Selected Works 1956-2022
John Adams began painting as a teenager and is still creating art seventy years later.
The works in this special exhibition span every decade of John’s career from 1956 through to 2022.
He is known for working in a variety of styles depending on his mood and the nature of his subject matter. The Australian landscape offers endless inspiration and freedom for his mind to explore possibilities. He feels a spiritual connection to landscape, a sense of oneness which he attempts to express with love.
In his diary of 1955 John wrote ...” Cezanne’s approach owes much to a harmony of colour patches, an analysis of planes as a means of retaining structure and transforming pictorial order. Nature as the basis for an orderly and harmonious arrangement of paint on a surface-not as a means of imitating nature.

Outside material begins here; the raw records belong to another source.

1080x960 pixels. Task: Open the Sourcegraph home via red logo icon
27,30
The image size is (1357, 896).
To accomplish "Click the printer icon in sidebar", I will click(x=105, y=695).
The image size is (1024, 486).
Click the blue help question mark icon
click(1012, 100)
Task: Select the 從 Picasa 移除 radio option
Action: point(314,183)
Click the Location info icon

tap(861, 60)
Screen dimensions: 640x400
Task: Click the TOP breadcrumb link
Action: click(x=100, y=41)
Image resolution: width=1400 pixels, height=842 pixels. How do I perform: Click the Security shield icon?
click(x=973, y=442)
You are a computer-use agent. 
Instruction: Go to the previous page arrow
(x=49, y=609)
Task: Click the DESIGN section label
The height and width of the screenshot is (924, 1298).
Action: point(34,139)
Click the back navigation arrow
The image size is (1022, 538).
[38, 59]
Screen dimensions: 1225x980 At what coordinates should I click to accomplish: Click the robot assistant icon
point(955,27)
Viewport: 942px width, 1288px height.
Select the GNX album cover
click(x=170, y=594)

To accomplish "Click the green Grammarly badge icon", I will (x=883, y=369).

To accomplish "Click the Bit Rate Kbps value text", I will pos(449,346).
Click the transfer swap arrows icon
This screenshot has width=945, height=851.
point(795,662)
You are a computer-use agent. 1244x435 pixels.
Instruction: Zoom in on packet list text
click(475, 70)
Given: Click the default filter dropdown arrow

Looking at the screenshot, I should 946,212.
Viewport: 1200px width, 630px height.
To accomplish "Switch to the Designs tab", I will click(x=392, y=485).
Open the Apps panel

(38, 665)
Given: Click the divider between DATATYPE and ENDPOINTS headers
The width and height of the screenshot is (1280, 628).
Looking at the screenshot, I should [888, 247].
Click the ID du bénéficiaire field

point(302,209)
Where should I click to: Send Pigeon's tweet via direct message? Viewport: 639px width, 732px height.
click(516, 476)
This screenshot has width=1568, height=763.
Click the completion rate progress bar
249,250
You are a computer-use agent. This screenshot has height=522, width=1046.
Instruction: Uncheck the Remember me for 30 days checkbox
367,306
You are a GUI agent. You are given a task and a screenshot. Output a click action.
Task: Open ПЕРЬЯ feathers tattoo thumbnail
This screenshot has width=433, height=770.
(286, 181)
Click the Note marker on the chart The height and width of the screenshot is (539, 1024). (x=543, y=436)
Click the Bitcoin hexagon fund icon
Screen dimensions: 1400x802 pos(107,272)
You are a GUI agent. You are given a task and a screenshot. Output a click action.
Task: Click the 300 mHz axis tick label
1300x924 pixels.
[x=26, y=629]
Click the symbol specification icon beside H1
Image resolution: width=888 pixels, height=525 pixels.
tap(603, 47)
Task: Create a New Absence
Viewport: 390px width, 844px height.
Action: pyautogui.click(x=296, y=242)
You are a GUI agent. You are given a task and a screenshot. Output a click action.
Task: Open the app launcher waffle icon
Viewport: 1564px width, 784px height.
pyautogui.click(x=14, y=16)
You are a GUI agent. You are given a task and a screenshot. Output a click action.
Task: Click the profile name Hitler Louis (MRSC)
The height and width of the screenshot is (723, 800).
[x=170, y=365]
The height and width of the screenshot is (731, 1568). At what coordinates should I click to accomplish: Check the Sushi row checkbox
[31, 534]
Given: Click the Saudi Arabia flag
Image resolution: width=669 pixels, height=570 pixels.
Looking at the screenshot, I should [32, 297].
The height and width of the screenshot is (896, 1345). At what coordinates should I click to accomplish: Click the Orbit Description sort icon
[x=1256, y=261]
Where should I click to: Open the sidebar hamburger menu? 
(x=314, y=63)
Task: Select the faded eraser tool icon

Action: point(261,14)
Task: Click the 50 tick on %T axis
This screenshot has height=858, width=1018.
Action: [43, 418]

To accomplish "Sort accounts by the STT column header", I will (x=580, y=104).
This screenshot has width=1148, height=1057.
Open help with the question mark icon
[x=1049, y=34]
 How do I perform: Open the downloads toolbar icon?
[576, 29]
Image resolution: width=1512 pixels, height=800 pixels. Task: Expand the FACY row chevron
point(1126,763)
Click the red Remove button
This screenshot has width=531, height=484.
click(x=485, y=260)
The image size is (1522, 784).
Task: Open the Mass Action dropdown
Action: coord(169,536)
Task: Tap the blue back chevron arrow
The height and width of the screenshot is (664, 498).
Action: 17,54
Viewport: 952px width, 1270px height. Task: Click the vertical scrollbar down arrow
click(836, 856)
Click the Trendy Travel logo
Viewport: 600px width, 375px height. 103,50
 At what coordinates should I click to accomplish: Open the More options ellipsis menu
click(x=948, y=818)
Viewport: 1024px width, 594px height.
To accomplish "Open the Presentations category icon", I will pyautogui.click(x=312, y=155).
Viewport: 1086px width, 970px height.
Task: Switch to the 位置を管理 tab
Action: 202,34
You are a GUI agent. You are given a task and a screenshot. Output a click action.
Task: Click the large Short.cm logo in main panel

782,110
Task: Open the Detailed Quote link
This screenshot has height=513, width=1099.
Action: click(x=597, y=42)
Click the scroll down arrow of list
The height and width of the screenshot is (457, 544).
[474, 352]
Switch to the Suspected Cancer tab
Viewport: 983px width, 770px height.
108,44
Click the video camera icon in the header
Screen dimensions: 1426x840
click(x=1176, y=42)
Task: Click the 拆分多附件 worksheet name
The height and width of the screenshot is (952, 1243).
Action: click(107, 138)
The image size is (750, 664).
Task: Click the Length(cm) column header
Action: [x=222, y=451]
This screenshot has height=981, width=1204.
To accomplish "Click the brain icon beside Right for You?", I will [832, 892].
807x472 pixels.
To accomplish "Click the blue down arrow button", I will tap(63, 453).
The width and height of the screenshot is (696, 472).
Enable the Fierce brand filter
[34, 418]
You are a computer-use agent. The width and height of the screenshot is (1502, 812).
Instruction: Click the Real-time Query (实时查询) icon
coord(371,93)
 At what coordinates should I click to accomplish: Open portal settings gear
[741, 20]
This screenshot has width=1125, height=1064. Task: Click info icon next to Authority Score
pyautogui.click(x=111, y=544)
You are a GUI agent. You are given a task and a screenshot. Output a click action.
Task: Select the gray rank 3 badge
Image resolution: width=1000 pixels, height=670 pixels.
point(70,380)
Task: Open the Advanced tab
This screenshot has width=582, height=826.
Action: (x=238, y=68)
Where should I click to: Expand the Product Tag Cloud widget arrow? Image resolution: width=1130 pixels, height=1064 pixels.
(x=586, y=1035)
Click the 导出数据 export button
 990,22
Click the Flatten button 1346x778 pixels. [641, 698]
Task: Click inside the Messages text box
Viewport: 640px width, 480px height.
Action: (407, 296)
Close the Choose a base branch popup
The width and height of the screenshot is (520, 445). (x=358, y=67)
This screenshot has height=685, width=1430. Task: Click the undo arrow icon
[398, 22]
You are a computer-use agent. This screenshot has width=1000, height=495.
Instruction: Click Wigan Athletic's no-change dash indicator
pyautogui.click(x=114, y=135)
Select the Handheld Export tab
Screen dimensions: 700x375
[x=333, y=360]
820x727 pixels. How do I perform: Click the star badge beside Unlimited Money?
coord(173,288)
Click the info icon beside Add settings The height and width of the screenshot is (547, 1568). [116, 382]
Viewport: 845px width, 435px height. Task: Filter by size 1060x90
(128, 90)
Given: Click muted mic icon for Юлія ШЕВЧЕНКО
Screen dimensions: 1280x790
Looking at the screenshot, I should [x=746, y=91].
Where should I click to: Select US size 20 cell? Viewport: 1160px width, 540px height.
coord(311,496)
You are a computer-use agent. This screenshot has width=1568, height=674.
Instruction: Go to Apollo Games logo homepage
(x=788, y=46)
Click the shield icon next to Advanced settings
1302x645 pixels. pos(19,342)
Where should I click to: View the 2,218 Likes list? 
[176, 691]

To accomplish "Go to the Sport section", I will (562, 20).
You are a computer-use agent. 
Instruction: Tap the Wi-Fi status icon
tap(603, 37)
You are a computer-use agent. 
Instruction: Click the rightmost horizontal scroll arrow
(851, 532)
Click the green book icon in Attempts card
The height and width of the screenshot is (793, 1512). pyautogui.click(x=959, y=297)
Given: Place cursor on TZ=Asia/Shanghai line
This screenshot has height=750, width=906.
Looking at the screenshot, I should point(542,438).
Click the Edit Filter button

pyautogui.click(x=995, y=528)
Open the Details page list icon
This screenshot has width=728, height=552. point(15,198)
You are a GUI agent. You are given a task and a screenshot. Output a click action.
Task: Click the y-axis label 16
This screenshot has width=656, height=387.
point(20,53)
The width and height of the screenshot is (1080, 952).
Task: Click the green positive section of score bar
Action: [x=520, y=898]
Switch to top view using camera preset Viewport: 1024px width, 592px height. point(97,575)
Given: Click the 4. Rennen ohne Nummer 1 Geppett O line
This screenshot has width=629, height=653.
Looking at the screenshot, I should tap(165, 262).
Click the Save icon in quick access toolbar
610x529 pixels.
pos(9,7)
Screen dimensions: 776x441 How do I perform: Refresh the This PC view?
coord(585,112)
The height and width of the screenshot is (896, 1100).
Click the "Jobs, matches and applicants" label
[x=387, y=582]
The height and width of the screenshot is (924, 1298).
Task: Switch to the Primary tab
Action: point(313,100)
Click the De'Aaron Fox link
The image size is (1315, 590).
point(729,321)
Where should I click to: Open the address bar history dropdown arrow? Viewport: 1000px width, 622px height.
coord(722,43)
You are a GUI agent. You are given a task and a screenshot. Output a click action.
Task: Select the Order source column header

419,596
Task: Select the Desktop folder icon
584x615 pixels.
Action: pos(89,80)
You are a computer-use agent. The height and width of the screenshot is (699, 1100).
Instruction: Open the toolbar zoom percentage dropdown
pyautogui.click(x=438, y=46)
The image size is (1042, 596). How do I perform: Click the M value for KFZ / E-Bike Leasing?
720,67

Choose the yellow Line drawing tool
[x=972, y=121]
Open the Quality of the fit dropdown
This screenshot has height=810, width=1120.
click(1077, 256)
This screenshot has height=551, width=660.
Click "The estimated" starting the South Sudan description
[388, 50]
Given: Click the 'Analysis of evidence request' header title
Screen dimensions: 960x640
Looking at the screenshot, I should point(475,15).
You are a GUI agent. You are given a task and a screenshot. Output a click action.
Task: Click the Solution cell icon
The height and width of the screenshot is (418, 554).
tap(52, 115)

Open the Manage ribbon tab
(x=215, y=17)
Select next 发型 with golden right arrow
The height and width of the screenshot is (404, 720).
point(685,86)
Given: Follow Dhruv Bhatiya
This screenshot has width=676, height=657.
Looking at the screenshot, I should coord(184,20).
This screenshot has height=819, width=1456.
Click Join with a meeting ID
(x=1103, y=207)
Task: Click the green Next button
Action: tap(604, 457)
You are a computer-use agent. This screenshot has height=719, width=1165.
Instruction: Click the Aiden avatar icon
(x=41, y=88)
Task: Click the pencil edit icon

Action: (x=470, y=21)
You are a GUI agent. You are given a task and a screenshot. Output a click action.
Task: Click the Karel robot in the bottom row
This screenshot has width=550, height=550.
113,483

I can’t do this, at least not yet.” (April 1955).
For a period in his life during the 60s John was known to his friends as “John Spon”, due to a series of handcrafted satirical booklets done in collaboration with the late artist Robert Rooney, which are now in the archives of the National Gallery of Victoria. One might infer a dichotomy between love of nature and a series of the absurd.
Despite occasional doubt, John is buoyed by the elusive hope that one day he will paint “his masterpiece”. In the meantime, he has won numerous awards beginning with the Camden Art Prize at the Victorian Artists’ Society in 1963.
John’s work can be seen at the Leeson Street Gallery, 38 Leeson Street Cowes.
Opening Sunday, October 30, 2pm-4pm. Runs until Sunday November 13.
Exhibition hours: 11am to 3pm daily. Closed Tuesdays.